There are multiple, competing, political interests and personal agendas
spanning the gamut of LEOs and officials to do what they do, in addition to
ignorant discrimination and ostensible public protection reasons. Sometimes
they just "don't like [someone]" and want to cause that someone misery based
on how they look, talk, etc.

------
Shivetya
Going full devil's advocate here.

Likely security is going to become so omnipresent before it stops becoming a
nuisance. In a world where irrational people can travel practically with
immunity, where they can gather materials to cause great harm, many will not
want to pay the price for their freedom.
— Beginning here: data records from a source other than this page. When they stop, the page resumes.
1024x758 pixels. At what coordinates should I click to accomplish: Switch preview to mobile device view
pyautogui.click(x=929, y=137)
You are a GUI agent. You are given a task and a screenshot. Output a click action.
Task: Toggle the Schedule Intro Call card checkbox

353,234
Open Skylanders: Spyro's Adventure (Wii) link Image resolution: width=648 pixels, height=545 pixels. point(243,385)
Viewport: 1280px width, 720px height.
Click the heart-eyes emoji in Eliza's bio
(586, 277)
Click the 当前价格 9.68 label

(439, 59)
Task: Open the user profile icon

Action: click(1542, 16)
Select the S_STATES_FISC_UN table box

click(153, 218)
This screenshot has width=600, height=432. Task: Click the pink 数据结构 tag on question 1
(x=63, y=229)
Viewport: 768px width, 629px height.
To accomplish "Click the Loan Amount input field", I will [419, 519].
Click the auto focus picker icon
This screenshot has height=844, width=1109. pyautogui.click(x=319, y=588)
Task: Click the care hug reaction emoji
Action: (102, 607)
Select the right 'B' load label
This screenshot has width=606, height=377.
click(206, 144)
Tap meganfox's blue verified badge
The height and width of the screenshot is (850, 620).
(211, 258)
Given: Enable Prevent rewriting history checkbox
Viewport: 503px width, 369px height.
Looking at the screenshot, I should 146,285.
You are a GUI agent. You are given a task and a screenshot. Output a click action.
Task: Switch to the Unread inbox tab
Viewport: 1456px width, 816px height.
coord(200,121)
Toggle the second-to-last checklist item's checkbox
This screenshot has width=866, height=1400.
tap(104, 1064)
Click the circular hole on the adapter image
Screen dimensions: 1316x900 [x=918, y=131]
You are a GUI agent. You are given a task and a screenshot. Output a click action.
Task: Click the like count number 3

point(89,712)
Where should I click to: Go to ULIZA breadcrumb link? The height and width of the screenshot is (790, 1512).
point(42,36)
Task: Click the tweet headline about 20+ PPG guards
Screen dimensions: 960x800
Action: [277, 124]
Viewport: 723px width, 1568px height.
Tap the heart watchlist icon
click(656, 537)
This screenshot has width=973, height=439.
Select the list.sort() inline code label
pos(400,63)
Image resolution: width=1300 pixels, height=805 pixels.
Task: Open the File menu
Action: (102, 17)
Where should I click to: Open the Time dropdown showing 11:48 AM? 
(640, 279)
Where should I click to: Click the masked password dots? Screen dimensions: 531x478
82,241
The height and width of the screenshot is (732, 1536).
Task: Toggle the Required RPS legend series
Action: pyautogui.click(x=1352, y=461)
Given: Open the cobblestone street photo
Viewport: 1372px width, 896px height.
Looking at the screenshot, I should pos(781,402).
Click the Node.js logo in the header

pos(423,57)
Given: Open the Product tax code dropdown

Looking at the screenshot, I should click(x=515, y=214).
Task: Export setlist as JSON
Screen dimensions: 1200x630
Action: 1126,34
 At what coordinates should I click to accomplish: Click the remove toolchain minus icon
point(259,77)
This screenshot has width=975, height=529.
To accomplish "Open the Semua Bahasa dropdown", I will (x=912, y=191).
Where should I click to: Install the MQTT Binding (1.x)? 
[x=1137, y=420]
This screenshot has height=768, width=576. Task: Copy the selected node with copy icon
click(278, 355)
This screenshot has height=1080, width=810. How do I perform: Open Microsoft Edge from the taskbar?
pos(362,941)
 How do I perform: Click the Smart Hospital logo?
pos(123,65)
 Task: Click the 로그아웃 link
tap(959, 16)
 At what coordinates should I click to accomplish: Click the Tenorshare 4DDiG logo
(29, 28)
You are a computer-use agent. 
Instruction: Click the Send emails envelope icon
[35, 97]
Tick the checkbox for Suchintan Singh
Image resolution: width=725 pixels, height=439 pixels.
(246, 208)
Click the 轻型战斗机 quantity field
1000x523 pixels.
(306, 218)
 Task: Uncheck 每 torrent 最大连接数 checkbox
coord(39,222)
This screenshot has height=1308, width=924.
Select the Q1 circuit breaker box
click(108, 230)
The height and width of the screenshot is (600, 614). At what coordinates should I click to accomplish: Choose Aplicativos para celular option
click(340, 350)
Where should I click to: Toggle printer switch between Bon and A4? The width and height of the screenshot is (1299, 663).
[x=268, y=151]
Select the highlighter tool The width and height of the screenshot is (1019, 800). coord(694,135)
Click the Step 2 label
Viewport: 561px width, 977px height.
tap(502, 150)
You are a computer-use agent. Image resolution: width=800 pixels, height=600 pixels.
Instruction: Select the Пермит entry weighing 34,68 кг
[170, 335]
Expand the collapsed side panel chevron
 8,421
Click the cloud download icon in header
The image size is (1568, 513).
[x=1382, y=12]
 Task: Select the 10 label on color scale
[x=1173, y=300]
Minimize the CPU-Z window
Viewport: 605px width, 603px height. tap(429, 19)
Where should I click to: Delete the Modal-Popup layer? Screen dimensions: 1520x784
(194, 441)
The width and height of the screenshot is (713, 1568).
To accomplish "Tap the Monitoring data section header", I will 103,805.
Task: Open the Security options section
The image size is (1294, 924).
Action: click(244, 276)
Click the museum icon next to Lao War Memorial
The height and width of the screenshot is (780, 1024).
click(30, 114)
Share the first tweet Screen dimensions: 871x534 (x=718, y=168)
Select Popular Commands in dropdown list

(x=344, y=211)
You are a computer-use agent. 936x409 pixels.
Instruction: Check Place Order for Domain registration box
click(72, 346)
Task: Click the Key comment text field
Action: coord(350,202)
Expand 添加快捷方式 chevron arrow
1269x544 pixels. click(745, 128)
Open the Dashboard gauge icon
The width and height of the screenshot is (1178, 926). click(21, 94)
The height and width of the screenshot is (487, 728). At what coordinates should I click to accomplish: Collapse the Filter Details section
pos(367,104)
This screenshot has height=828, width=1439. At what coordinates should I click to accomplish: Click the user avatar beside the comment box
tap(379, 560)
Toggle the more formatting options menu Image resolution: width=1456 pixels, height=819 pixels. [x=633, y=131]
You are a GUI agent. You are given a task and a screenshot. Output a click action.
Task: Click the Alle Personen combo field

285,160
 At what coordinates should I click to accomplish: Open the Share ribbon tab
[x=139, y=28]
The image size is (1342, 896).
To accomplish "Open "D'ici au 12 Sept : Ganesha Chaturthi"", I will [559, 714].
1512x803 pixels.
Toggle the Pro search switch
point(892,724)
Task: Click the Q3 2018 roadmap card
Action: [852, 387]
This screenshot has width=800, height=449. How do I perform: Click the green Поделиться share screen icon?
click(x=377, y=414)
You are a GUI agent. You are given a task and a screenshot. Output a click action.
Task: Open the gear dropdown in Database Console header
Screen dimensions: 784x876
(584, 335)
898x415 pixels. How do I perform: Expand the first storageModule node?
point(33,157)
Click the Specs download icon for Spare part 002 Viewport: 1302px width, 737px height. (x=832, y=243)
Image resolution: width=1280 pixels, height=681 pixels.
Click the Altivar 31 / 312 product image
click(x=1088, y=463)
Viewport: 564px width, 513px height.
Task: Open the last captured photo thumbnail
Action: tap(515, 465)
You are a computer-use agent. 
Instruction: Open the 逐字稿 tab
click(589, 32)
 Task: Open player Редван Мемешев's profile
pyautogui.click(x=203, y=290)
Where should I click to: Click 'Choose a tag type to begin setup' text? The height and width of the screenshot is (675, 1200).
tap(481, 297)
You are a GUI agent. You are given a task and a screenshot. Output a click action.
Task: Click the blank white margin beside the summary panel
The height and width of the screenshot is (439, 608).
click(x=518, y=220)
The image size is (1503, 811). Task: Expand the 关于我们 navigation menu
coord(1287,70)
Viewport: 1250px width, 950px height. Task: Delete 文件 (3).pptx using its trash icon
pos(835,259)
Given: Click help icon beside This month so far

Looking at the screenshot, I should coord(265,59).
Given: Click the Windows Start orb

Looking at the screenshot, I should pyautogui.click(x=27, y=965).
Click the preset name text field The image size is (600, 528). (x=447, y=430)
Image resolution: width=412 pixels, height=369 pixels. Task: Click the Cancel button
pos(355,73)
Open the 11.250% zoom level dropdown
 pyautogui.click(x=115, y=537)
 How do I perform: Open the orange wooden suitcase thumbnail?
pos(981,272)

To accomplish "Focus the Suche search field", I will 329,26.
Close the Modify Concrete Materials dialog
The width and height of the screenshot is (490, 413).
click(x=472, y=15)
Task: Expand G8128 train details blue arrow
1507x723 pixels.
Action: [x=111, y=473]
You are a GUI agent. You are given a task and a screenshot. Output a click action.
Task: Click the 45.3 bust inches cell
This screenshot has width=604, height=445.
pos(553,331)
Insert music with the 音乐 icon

So security would need to become so
integrated it just fades into the background.

We can bemoan our loss of freedoms all we want but it never ceases to amaze
the very same people posting such a complaint will none the less turn right
around and demand government take action against someone doing something they
don't approve of or take over services they think they are entitled too.

So get with it, you give the government an inch they won't stop taking. Just
as quickly as you demand they take action against those you don't like you
should fully expect someone to ask them to actions against you directly or
indirectly.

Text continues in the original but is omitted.